__What the exercise asks__.
Copy each line from the records below in which the word "title" is found.

[The data]

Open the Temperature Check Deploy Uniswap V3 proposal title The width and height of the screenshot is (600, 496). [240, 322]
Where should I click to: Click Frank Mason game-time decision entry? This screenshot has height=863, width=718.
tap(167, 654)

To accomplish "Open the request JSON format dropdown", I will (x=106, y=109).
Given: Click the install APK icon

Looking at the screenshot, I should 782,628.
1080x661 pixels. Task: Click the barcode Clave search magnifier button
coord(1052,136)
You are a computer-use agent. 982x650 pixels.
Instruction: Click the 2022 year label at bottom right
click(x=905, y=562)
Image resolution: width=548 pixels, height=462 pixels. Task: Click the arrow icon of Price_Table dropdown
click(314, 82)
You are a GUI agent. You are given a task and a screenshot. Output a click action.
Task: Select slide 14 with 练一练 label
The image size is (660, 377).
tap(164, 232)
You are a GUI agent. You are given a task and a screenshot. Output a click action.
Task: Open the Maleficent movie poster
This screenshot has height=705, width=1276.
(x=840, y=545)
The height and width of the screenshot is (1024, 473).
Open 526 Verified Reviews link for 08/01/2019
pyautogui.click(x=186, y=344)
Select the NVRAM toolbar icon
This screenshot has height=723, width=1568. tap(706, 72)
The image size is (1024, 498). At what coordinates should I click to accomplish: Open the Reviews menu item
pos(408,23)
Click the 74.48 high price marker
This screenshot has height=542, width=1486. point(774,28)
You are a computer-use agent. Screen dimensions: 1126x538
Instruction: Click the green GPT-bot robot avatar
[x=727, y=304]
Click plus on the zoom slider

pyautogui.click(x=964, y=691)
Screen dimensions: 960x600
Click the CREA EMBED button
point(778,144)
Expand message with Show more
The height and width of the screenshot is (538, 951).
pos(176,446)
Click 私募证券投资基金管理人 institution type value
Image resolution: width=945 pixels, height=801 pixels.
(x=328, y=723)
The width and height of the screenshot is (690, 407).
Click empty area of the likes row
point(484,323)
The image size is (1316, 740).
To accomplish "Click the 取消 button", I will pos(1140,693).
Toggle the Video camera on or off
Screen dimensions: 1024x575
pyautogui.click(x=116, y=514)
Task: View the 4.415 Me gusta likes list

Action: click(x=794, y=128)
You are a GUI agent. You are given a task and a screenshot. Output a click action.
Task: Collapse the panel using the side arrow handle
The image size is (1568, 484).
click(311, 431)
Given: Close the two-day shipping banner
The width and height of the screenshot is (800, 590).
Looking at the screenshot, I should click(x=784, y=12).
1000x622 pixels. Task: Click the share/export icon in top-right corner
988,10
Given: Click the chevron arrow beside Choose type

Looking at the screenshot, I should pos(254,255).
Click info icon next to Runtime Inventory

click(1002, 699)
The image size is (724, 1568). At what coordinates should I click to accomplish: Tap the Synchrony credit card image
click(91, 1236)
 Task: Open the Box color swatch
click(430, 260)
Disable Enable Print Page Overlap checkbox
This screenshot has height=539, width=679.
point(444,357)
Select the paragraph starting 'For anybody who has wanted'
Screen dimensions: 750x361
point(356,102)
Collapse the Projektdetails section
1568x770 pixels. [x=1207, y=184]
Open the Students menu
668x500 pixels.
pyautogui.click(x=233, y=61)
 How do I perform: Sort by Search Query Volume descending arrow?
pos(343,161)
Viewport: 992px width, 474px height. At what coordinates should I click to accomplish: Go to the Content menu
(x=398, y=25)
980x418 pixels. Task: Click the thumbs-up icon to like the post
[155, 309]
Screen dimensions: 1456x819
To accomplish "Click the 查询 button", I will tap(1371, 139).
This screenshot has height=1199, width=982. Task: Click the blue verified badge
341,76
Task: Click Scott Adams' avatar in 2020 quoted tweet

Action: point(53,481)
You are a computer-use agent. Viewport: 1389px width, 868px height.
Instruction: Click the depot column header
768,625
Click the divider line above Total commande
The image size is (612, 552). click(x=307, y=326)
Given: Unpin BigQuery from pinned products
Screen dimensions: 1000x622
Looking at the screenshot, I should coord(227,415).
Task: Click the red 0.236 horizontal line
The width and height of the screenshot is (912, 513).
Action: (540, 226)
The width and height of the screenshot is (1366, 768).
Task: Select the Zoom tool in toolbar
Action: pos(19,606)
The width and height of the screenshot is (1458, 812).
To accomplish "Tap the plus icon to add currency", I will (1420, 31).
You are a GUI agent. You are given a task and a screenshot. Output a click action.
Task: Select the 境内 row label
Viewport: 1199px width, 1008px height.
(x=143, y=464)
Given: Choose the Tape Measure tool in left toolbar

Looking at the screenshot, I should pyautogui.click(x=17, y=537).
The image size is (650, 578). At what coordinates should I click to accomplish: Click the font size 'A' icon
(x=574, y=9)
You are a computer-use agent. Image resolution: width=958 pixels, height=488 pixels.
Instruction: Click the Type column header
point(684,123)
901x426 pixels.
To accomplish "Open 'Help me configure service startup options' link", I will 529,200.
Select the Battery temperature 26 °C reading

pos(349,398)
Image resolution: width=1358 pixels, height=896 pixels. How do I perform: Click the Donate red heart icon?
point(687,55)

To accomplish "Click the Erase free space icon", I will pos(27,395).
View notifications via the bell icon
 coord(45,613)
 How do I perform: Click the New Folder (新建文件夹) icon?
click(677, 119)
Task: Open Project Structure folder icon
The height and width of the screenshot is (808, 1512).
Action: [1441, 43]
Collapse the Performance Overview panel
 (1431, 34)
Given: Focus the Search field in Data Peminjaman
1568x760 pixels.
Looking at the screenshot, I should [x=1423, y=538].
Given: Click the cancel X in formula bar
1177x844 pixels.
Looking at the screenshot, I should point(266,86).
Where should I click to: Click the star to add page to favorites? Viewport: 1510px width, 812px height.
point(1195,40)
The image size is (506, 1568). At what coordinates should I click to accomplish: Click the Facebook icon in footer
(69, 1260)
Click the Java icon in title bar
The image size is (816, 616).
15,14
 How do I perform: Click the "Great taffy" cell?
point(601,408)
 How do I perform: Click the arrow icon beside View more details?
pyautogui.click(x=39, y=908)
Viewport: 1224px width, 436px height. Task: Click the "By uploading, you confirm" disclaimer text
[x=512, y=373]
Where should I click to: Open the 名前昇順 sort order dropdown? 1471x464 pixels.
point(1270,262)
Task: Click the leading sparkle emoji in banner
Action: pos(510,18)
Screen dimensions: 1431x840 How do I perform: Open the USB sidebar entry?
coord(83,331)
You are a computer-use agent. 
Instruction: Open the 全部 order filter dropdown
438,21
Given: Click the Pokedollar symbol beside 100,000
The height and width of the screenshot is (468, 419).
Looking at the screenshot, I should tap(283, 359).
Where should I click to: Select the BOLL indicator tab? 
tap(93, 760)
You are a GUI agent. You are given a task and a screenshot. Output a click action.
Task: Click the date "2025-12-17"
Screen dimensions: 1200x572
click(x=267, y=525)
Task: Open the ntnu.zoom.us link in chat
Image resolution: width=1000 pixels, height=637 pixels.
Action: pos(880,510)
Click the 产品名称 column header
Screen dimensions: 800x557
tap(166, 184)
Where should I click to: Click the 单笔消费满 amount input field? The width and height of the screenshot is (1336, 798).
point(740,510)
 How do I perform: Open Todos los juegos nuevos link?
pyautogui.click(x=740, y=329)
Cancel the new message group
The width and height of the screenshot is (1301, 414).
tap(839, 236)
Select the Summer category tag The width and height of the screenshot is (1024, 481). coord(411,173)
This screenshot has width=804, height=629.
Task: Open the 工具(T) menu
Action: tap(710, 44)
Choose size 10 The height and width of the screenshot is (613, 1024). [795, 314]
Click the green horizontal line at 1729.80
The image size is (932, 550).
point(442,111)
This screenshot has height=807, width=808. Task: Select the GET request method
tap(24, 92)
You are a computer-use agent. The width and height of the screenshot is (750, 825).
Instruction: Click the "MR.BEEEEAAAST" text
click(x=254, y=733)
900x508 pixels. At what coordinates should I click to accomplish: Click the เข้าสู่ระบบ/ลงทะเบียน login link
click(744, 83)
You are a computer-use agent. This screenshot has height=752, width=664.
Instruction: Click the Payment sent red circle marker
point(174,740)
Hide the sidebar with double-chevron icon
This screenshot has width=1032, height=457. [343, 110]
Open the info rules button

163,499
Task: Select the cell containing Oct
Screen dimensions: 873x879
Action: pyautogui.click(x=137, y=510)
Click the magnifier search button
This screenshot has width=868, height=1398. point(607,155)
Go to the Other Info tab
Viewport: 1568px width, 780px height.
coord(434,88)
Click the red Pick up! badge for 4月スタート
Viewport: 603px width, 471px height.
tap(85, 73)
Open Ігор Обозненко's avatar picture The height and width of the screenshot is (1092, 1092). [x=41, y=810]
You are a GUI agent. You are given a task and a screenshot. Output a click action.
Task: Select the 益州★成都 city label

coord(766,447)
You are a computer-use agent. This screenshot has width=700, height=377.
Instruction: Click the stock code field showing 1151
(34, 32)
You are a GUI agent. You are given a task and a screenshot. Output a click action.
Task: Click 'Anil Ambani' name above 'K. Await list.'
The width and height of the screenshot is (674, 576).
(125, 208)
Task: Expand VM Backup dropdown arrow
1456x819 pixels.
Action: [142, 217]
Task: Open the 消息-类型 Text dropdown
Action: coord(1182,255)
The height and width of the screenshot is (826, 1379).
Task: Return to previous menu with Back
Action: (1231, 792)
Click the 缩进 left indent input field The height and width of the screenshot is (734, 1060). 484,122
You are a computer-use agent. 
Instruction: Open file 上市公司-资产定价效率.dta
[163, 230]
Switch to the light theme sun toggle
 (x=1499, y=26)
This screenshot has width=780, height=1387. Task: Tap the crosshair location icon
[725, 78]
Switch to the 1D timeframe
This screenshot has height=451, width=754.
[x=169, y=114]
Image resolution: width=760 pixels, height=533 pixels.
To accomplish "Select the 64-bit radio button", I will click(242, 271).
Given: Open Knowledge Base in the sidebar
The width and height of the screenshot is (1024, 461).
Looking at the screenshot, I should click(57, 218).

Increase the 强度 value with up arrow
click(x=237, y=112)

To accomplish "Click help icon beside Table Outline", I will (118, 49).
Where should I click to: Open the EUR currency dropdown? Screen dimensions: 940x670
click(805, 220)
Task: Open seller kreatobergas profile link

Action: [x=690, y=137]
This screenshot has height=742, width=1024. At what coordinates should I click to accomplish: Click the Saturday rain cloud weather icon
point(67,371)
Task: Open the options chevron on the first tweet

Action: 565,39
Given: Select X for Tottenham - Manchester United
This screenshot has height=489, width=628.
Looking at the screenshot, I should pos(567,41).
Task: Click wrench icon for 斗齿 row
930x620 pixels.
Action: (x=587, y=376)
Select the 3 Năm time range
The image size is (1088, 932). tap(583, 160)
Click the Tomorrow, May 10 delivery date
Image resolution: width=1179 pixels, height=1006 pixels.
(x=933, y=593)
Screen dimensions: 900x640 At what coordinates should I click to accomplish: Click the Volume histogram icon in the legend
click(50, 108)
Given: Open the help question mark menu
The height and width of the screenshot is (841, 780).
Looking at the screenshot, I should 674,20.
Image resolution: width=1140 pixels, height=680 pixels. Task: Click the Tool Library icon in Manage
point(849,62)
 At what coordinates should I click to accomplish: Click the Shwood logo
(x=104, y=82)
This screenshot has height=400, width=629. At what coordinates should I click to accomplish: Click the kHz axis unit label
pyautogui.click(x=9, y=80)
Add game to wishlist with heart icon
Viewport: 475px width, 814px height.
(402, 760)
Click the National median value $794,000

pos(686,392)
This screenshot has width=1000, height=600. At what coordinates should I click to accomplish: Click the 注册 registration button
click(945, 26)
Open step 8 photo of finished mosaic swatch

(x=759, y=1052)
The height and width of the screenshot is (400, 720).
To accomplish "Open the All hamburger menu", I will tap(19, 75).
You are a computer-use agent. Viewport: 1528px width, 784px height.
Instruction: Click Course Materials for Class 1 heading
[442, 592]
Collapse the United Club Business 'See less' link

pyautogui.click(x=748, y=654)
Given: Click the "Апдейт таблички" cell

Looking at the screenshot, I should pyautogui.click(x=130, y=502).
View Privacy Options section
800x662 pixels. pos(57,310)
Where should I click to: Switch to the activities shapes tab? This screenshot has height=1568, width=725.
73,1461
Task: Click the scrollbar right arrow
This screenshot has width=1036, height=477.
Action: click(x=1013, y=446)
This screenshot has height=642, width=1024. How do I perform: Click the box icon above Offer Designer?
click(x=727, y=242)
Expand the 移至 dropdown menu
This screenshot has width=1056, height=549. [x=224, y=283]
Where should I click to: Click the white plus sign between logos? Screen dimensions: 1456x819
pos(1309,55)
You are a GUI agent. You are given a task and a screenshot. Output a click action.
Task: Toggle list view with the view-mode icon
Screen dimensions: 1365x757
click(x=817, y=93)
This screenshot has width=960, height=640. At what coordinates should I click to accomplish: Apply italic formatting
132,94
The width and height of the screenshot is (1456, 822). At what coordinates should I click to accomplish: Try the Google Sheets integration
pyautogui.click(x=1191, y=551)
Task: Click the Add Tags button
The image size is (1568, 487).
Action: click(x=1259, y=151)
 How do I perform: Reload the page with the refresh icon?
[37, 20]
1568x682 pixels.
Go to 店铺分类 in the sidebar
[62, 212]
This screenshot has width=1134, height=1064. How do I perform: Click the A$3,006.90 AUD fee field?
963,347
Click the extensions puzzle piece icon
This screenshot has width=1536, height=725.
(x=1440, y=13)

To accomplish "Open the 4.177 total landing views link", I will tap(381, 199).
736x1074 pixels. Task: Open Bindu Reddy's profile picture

[/The data]

__Written solution__.
Open the Temperature Check Deploy Uniswap V3 proposal title The width and height of the screenshot is (600, 496). [240, 322]
Click the Java icon in title bar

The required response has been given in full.